___ RECORDS FOR THIS EXERCISE ___

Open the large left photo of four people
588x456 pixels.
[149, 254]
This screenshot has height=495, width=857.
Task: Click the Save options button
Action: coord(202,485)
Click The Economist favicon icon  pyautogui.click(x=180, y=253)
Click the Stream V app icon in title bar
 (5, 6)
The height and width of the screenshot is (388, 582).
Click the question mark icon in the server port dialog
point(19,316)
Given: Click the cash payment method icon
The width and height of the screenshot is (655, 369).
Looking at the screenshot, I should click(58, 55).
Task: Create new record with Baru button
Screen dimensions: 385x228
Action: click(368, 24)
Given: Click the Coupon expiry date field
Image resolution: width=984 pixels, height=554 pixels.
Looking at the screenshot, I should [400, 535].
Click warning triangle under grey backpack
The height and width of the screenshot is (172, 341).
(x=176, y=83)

___
___ RECORDS FOR THIS EXERCISE ___

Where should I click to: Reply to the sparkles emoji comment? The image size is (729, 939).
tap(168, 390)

___
___ RECORDS FOR THIS EXERCISE ___

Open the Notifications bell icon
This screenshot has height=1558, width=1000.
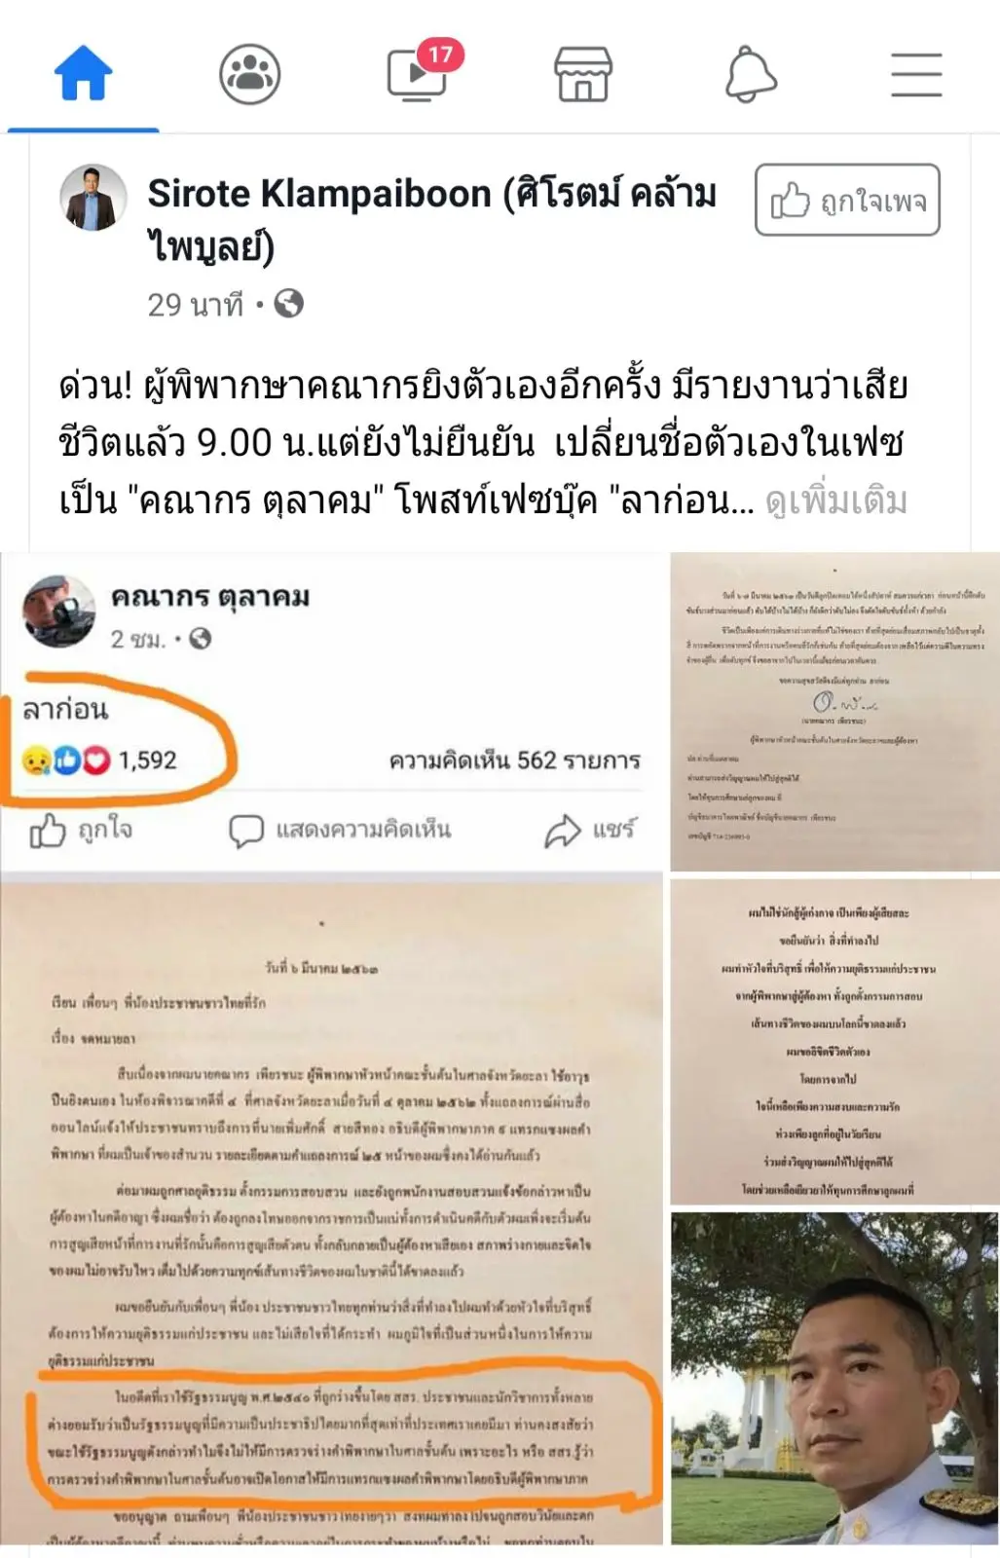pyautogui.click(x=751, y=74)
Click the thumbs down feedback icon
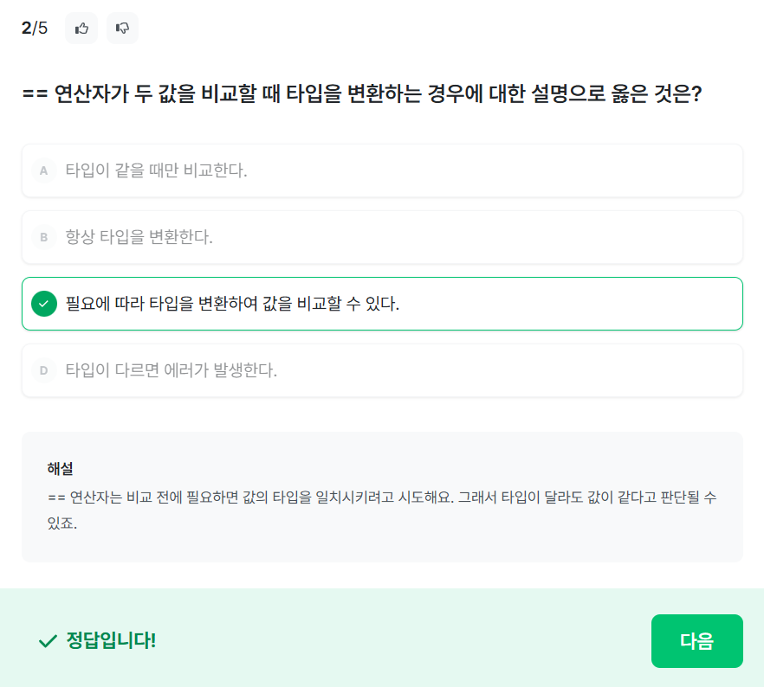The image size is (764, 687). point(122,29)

___

**WORK TO COMPLETE**
Please give the number of lines in the entries that contain the word "Given", and nothing besides it.

**RESPONSE TO THIS EXERCISE**
2